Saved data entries
# # # #
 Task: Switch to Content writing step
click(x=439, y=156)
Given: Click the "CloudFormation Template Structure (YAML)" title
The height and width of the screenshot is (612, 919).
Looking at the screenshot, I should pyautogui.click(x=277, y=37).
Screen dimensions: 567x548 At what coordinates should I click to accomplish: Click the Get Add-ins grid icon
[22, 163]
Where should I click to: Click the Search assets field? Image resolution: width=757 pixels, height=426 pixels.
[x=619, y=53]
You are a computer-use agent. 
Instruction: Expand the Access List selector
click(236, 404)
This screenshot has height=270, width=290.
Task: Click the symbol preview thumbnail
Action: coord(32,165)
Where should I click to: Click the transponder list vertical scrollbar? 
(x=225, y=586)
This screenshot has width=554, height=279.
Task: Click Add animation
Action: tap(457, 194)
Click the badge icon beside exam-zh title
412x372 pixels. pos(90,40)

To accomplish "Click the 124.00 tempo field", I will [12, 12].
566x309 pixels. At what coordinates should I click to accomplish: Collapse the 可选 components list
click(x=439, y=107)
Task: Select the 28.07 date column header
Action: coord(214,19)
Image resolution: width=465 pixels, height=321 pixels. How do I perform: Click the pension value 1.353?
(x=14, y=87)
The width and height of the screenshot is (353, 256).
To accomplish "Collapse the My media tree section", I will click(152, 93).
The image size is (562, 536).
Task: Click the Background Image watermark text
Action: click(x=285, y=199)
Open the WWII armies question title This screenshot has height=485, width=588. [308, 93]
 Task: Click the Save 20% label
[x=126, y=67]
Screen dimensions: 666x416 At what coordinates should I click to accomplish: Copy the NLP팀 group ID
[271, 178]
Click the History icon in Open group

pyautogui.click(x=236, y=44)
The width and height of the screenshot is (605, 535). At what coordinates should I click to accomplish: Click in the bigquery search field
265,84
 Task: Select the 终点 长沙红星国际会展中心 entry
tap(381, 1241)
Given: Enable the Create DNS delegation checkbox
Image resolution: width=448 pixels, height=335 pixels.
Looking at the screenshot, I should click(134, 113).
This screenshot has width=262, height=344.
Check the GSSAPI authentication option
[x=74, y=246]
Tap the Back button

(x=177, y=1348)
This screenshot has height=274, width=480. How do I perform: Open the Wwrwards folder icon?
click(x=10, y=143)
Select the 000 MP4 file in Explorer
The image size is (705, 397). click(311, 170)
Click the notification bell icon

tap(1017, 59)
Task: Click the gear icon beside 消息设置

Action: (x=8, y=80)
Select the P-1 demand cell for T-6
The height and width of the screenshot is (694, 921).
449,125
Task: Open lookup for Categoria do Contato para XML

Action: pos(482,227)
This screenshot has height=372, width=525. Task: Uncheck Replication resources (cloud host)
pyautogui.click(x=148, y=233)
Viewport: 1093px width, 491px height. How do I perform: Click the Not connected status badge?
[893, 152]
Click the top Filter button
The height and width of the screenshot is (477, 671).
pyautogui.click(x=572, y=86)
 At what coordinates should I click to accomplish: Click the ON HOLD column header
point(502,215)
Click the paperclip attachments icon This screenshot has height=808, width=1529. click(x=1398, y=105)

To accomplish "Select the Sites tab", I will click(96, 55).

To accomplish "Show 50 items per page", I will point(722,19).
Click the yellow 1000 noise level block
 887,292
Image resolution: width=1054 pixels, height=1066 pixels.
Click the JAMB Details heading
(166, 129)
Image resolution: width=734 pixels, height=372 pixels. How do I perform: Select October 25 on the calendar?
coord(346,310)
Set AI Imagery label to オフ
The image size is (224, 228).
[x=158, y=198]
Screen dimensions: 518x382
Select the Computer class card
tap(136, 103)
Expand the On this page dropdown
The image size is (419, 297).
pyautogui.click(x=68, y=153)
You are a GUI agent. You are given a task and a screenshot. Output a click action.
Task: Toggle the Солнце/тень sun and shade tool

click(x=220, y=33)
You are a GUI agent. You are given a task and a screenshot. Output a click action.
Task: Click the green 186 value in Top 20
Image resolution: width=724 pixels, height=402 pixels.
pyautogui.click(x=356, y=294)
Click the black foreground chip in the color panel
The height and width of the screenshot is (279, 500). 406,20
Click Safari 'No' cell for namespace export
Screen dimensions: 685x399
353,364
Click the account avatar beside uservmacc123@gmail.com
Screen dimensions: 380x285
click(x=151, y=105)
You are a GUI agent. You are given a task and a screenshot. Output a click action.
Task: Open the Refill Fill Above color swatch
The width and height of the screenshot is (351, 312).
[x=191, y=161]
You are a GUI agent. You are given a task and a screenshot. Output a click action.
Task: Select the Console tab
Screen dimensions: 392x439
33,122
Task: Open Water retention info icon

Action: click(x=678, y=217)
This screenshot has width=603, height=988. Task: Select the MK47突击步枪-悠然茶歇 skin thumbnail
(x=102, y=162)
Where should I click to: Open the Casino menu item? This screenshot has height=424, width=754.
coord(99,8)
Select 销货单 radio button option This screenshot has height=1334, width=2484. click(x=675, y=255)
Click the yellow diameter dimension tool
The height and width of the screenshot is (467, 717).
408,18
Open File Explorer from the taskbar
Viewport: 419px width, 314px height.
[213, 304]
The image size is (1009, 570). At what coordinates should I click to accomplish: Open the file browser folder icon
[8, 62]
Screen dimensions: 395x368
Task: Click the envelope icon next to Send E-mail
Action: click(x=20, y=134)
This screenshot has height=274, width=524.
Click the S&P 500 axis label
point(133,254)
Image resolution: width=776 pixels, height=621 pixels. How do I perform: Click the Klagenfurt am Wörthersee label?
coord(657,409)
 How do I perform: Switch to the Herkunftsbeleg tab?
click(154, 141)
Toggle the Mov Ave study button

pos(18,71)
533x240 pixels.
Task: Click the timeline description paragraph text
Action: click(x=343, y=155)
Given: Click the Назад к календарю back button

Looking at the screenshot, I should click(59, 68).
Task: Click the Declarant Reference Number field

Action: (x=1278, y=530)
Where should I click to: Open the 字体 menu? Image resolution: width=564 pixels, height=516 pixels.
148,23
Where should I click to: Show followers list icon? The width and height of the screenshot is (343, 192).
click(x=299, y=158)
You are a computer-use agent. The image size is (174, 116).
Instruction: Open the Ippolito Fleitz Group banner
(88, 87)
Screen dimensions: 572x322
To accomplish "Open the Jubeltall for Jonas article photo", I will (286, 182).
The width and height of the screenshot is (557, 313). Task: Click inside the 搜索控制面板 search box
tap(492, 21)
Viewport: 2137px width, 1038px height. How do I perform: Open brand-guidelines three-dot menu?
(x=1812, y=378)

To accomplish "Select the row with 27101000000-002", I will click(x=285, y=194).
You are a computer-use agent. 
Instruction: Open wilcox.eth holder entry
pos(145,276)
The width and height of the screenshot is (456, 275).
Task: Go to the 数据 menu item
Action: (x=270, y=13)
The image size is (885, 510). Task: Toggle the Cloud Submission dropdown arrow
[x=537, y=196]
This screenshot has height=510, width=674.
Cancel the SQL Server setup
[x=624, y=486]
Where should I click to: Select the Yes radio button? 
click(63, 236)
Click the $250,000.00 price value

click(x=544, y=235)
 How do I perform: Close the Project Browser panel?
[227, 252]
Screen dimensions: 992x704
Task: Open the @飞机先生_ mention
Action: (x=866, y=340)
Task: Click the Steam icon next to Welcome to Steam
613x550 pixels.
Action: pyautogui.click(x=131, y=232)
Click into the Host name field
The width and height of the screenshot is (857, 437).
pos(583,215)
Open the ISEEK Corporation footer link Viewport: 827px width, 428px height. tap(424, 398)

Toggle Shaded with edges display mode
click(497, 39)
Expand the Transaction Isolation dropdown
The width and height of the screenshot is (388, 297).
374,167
# # # #
Try it: Give the data again exactly, line for line.

Result for this task:
 Task: Switch to Content writing step
click(x=439, y=156)
Given: Click the "CloudFormation Template Structure (YAML)" title
The height and width of the screenshot is (612, 919).
Looking at the screenshot, I should pyautogui.click(x=277, y=37).
Screen dimensions: 567x548 At what coordinates should I click to accomplish: Click the Get Add-ins grid icon
[22, 163]
Where should I click to: Click the Search assets field? Image resolution: width=757 pixels, height=426 pixels.
[x=619, y=53]
You are a computer-use agent. 
Instruction: Expand the Access List selector
click(236, 404)
This screenshot has height=270, width=290.
Task: Click the symbol preview thumbnail
Action: coord(32,165)
Where should I click to: Click the transponder list vertical scrollbar? 
(x=225, y=586)
This screenshot has width=554, height=279.
Task: Click Add animation
Action: tap(457, 194)
Click the badge icon beside exam-zh title
412x372 pixels. pos(90,40)

To accomplish "Click the 124.00 tempo field", I will [12, 12].
566x309 pixels. At what coordinates should I click to accomplish: Collapse the 可选 components list
click(x=439, y=107)
Task: Select the 28.07 date column header
Action: coord(214,19)
Image resolution: width=465 pixels, height=321 pixels. How do I perform: Click the pension value 1.353?
(x=14, y=87)
The width and height of the screenshot is (353, 256).
To accomplish "Collapse the My media tree section", I will click(152, 93).
The image size is (562, 536).
Task: Click the Background Image watermark text
Action: click(x=285, y=199)
Open the WWII armies question title This screenshot has height=485, width=588. [308, 93]
 Task: Click the Save 20% label
[x=126, y=67]
Screen dimensions: 666x416 At what coordinates should I click to accomplish: Copy the NLP팀 group ID
[271, 178]
Click the History icon in Open group

pyautogui.click(x=236, y=44)
The width and height of the screenshot is (605, 535). At what coordinates should I click to accomplish: Click in the bigquery search field
265,84
 Task: Select the 终点 长沙红星国际会展中心 entry
tap(381, 1241)
Given: Enable the Create DNS delegation checkbox
Image resolution: width=448 pixels, height=335 pixels.
Looking at the screenshot, I should click(134, 113).
This screenshot has width=262, height=344.
Check the GSSAPI authentication option
[x=74, y=246]
Tap the Back button

(x=177, y=1348)
This screenshot has height=274, width=480. How do I perform: Open the Wwrwards folder icon?
click(x=10, y=143)
Select the 000 MP4 file in Explorer
The image size is (705, 397). click(311, 170)
Click the notification bell icon

tap(1017, 59)
Task: Click the gear icon beside 消息设置

Action: (x=8, y=80)
Select the P-1 demand cell for T-6
The height and width of the screenshot is (694, 921).
449,125
Task: Open lookup for Categoria do Contato para XML

Action: pos(482,227)
This screenshot has height=372, width=525. Task: Uncheck Replication resources (cloud host)
pyautogui.click(x=148, y=233)
Viewport: 1093px width, 491px height. How do I perform: Click the Not connected status badge?
[893, 152]
Click the top Filter button
The height and width of the screenshot is (477, 671).
pyautogui.click(x=572, y=86)
 At what coordinates should I click to accomplish: Click the ON HOLD column header
point(502,215)
Click the paperclip attachments icon This screenshot has height=808, width=1529. click(x=1398, y=105)

To accomplish "Select the Sites tab", I will click(96, 55).

To accomplish "Show 50 items per page", I will point(722,19).
Click the yellow 1000 noise level block
 887,292
Image resolution: width=1054 pixels, height=1066 pixels.
Click the JAMB Details heading
(166, 129)
Image resolution: width=734 pixels, height=372 pixels. How do I perform: Select October 25 on the calendar?
coord(346,310)
Set AI Imagery label to オフ
The image size is (224, 228).
[x=158, y=198]
Screen dimensions: 518x382
Select the Computer class card
tap(136, 103)
Expand the On this page dropdown
The image size is (419, 297).
pyautogui.click(x=68, y=153)
You are a GUI agent. You are given a task and a screenshot. Output a click action.
Task: Toggle the Солнце/тень sun and shade tool

click(x=220, y=33)
You are a GUI agent. You are given a task and a screenshot. Output a click action.
Task: Click the green 186 value in Top 20
Image resolution: width=724 pixels, height=402 pixels.
pyautogui.click(x=356, y=294)
Click the black foreground chip in the color panel
The height and width of the screenshot is (279, 500). 406,20
Click Safari 'No' cell for namespace export
Screen dimensions: 685x399
353,364
Click the account avatar beside uservmacc123@gmail.com
Screen dimensions: 380x285
click(x=151, y=105)
You are a GUI agent. You are given a task and a screenshot. Output a click action.
Task: Open the Refill Fill Above color swatch
The width and height of the screenshot is (351, 312).
[x=191, y=161]
You are a GUI agent. You are given a task and a screenshot. Output a click action.
Task: Select the Console tab
Screen dimensions: 392x439
33,122
Task: Open Water retention info icon

Action: click(x=678, y=217)
This screenshot has width=603, height=988. Task: Select the MK47突击步枪-悠然茶歇 skin thumbnail
(x=102, y=162)
Where should I click to: Open the Casino menu item? This screenshot has height=424, width=754.
coord(99,8)
Select 销货单 radio button option This screenshot has height=1334, width=2484. click(x=675, y=255)
Click the yellow diameter dimension tool
The height and width of the screenshot is (467, 717).
408,18
Open File Explorer from the taskbar
Viewport: 419px width, 314px height.
[213, 304]
The image size is (1009, 570). At what coordinates should I click to accomplish: Open the file browser folder icon
[8, 62]
Screen dimensions: 395x368
Task: Click the envelope icon next to Send E-mail
Action: click(x=20, y=134)
This screenshot has height=274, width=524.
Click the S&P 500 axis label
point(133,254)
Image resolution: width=776 pixels, height=621 pixels. How do I perform: Click the Klagenfurt am Wörthersee label?
coord(657,409)
 How do I perform: Switch to the Herkunftsbeleg tab?
click(154, 141)
Toggle the Mov Ave study button

pos(18,71)
533x240 pixels.
Task: Click the timeline description paragraph text
Action: click(x=343, y=155)
Given: Click the Назад к календарю back button

Looking at the screenshot, I should click(59, 68).
Task: Click the Declarant Reference Number field

Action: (x=1278, y=530)
Where should I click to: Open the 字体 menu? Image resolution: width=564 pixels, height=516 pixels.
148,23
Where should I click to: Show followers list icon? The width and height of the screenshot is (343, 192).
click(x=299, y=158)
You are a computer-use agent. The image size is (174, 116).
Instruction: Open the Ippolito Fleitz Group banner
(88, 87)
Screen dimensions: 572x322
To accomplish "Open the Jubeltall for Jonas article photo", I will (286, 182).
The width and height of the screenshot is (557, 313). Task: Click inside the 搜索控制面板 search box
tap(492, 21)
Viewport: 2137px width, 1038px height. How do I perform: Open brand-guidelines three-dot menu?
(x=1812, y=378)

To accomplish "Select the row with 27101000000-002", I will click(x=285, y=194).
You are a computer-use agent. 
Instruction: Open wilcox.eth holder entry
pos(145,276)
The width and height of the screenshot is (456, 275).
Task: Go to the 数据 menu item
Action: (x=270, y=13)
The image size is (885, 510). Task: Toggle the Cloud Submission dropdown arrow
[x=537, y=196]
This screenshot has height=510, width=674.
Cancel the SQL Server setup
[x=624, y=486]
Where should I click to: Select the Yes radio button? 
click(63, 236)
Click the $250,000.00 price value

click(x=544, y=235)
 How do I perform: Close the Project Browser panel?
[227, 252]
Screen dimensions: 992x704
Task: Open the @飞机先生_ mention
Action: (x=866, y=340)
Task: Click the Steam icon next to Welcome to Steam
613x550 pixels.
Action: pyautogui.click(x=131, y=232)
Click into the Host name field
The width and height of the screenshot is (857, 437).
pos(583,215)
Open the ISEEK Corporation footer link Viewport: 827px width, 428px height. tap(424, 398)

Toggle Shaded with edges display mode
click(497, 39)
Expand the Transaction Isolation dropdown
The width and height of the screenshot is (388, 297).
374,167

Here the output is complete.